Akademik Veri Yönetim Sistemi
Dyes and Pigments, cilt.251, 2026 (SCI-Expanded, Scopus)
The photophysical process of intersystem crossing (ISC), enabling conversion between spin-forbidden singlet and triplet states is a cornerstone of photochemistry and materials science. Typically, ISC is considered a static molecular property. However, recent advancements have demonstrated that ISC can be dynamically and reversibly switched on and off, or its rate finely tuned in response to various external stimuli. This control is achieved through strategies such as changing medium rigidity, solvent microenvironment, or inducing molecular conformational changes, which can significantly perturb internal molecular dynamics on ultrafast timescales. This paradigm shift towards switchable ISC opens a new frontier in the design of smart materials, enhanced biological imaging techniques, targeted photodynamic therapies and adaptive organic electronic devices.
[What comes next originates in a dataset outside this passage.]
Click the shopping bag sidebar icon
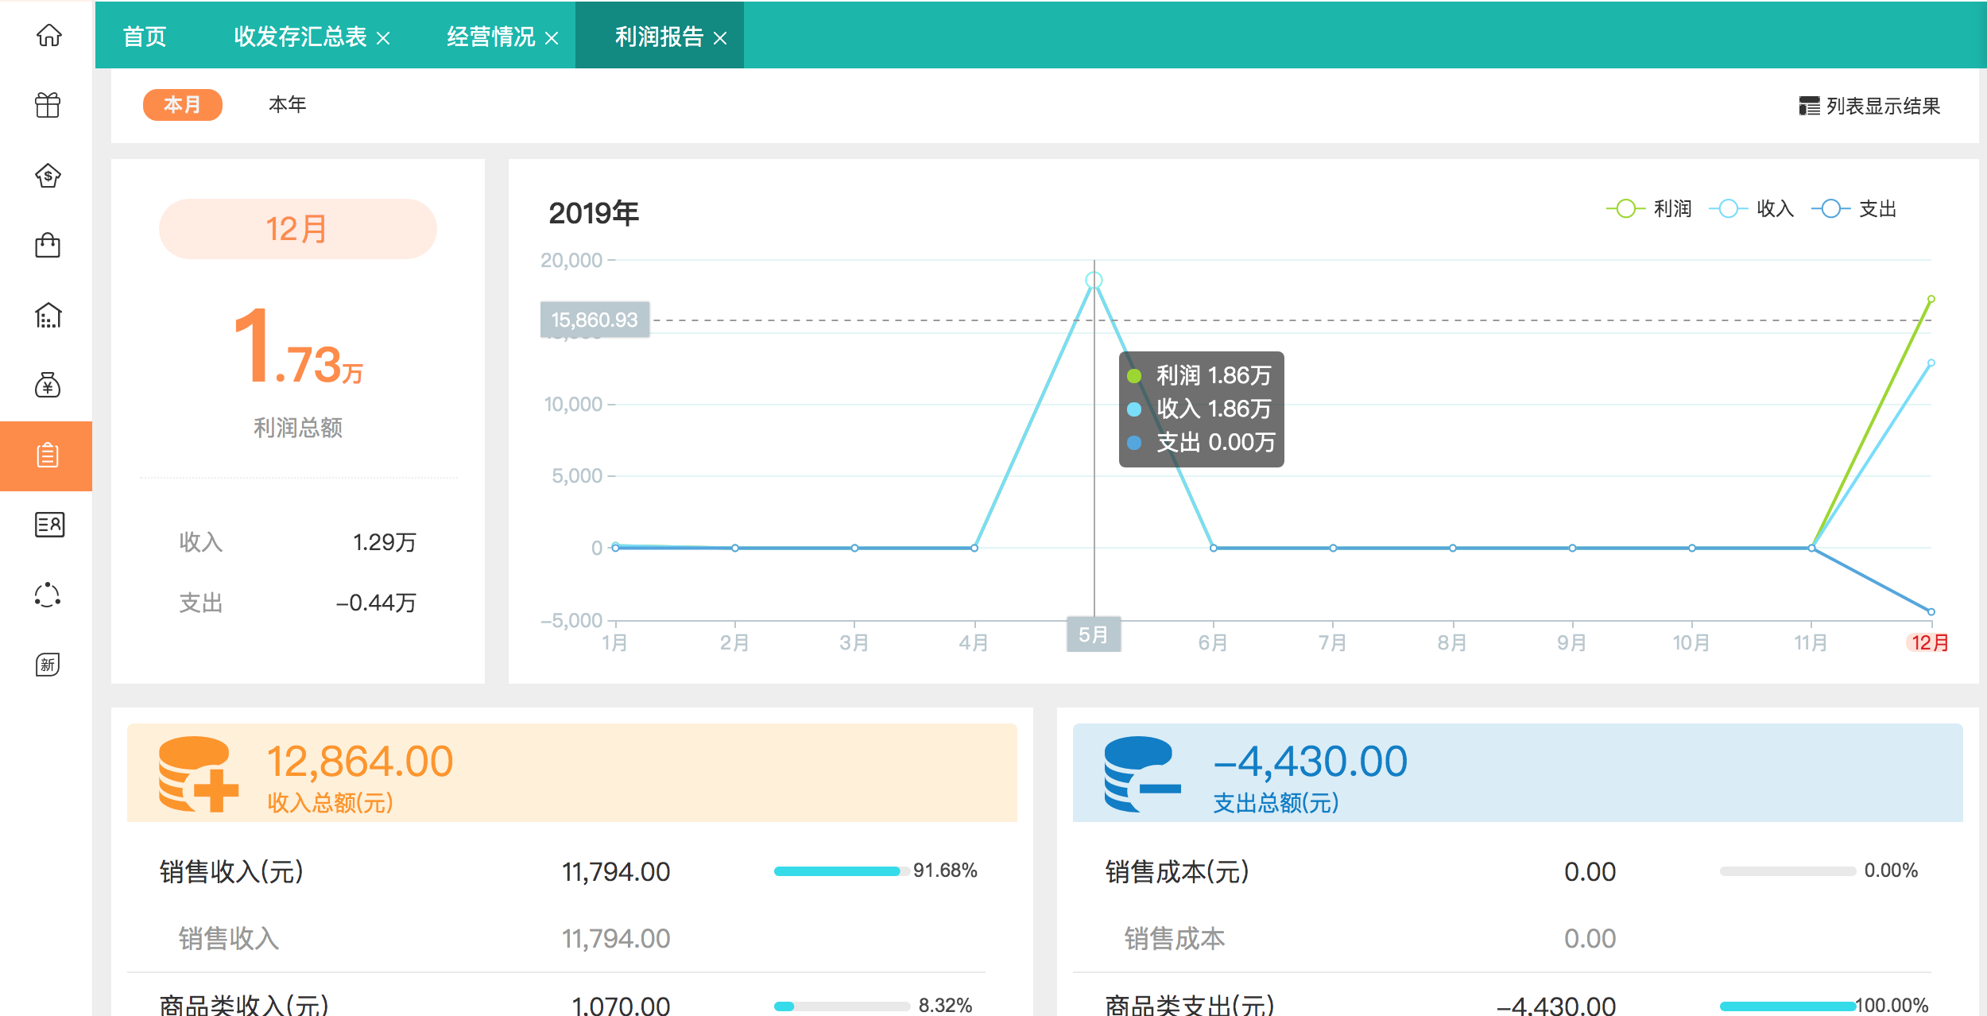Image resolution: width=1987 pixels, height=1016 pixels. click(49, 245)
Based on direct singlet-to-triplet ISC and charge transfer-mediated ISC mechanisms, herein, we outline the experimental and theoretical photophysical fundamentals governing ISC. The diverse strategies for achieving ISC switchability, with focus on microenvironmental modulation by medium rigidity, solvent polarity and molecular geometrical changes, are discussed. Femtosecond transient absorption spectroscopic technique is widely used to probe the effect of external stimuli on real-time singlet-triplet transient dynamics at ultrafast timescales. We conclude that external stimuli drastically change the charge transfer or ISC efficiency and dynamics, and further perspectives on the challenges and opportunities are also covered.